__Exercise brief__
Go through the listing and pick out each line with the word "checkbox" in it.
——
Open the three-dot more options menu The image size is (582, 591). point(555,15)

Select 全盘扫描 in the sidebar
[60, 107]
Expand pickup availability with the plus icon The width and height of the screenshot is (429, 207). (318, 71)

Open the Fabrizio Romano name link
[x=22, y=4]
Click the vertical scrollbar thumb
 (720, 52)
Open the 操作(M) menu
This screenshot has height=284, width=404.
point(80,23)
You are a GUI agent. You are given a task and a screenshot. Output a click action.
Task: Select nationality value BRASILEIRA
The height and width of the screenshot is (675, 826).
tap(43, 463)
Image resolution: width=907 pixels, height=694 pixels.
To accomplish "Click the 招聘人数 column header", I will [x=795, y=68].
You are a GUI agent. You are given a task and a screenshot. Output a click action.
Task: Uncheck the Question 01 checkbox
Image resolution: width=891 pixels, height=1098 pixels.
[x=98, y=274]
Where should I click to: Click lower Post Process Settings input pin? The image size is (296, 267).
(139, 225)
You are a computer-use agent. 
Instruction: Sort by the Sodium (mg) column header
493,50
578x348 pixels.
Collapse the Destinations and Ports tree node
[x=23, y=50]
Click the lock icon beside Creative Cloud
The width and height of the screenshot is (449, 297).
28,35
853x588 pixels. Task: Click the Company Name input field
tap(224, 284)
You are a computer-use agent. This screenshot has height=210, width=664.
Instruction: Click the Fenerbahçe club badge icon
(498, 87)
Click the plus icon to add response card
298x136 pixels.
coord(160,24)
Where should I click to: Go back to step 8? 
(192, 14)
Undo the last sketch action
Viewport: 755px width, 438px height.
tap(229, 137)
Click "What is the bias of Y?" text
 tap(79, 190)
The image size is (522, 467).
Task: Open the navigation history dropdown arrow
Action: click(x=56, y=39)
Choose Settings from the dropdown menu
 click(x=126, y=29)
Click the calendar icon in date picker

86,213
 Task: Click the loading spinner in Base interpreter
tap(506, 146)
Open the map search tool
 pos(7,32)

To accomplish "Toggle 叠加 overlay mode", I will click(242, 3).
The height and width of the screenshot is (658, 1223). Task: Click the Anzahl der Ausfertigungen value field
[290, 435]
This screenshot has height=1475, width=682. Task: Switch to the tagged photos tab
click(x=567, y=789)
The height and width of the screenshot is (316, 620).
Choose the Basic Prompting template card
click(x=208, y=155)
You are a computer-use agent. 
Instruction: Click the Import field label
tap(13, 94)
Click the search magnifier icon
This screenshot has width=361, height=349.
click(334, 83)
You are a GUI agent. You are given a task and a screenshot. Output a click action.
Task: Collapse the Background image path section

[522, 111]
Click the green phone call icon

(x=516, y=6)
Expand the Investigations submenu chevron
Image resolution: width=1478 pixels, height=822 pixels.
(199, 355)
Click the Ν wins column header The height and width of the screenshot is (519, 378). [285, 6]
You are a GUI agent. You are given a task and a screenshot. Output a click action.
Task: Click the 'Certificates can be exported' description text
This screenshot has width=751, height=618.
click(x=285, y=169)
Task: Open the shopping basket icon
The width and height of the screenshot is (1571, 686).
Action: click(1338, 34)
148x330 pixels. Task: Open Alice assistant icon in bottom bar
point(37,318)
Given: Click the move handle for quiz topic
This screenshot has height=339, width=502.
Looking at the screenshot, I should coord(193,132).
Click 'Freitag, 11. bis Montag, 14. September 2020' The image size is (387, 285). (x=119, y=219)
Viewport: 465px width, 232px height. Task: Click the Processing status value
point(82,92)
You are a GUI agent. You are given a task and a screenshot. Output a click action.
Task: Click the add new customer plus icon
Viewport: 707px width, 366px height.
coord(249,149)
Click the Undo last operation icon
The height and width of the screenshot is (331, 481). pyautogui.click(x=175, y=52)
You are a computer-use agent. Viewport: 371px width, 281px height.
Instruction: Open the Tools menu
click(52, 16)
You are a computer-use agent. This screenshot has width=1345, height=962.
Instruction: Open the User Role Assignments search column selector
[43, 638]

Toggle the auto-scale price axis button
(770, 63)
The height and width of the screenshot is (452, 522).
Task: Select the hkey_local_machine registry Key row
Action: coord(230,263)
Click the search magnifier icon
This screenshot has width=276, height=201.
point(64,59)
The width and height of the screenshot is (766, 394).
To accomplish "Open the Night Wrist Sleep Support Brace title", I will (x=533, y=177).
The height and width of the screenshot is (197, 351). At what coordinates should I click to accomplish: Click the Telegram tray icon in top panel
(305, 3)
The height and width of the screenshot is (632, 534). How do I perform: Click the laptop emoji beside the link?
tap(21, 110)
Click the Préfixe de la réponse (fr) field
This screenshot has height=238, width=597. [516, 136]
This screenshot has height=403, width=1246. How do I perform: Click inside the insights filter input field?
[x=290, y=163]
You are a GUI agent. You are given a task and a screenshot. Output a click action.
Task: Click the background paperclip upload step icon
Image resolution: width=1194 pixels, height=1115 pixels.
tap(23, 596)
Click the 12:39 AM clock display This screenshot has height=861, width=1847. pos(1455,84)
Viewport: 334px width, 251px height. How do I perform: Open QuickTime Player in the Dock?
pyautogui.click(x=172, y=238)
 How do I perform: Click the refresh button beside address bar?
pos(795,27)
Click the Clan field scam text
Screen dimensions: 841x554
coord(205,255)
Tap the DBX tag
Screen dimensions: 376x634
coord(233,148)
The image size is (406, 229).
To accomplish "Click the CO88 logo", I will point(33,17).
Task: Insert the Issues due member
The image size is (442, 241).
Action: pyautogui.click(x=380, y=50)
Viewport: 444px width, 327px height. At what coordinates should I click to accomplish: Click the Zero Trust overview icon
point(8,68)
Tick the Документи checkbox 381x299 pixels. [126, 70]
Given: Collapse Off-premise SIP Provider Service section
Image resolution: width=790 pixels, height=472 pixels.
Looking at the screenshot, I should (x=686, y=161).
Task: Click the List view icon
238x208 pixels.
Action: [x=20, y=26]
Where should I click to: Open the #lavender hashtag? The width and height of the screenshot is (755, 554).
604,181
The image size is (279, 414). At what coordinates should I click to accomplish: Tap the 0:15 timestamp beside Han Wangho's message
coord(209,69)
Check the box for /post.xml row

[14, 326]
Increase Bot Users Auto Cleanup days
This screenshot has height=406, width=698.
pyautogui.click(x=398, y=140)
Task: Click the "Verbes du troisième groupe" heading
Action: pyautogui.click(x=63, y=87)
——
__Solution for this problem__
Task: Uncheck the Question 01 checkbox
Tick the Документи checkbox 381x299 pixels. [126, 70]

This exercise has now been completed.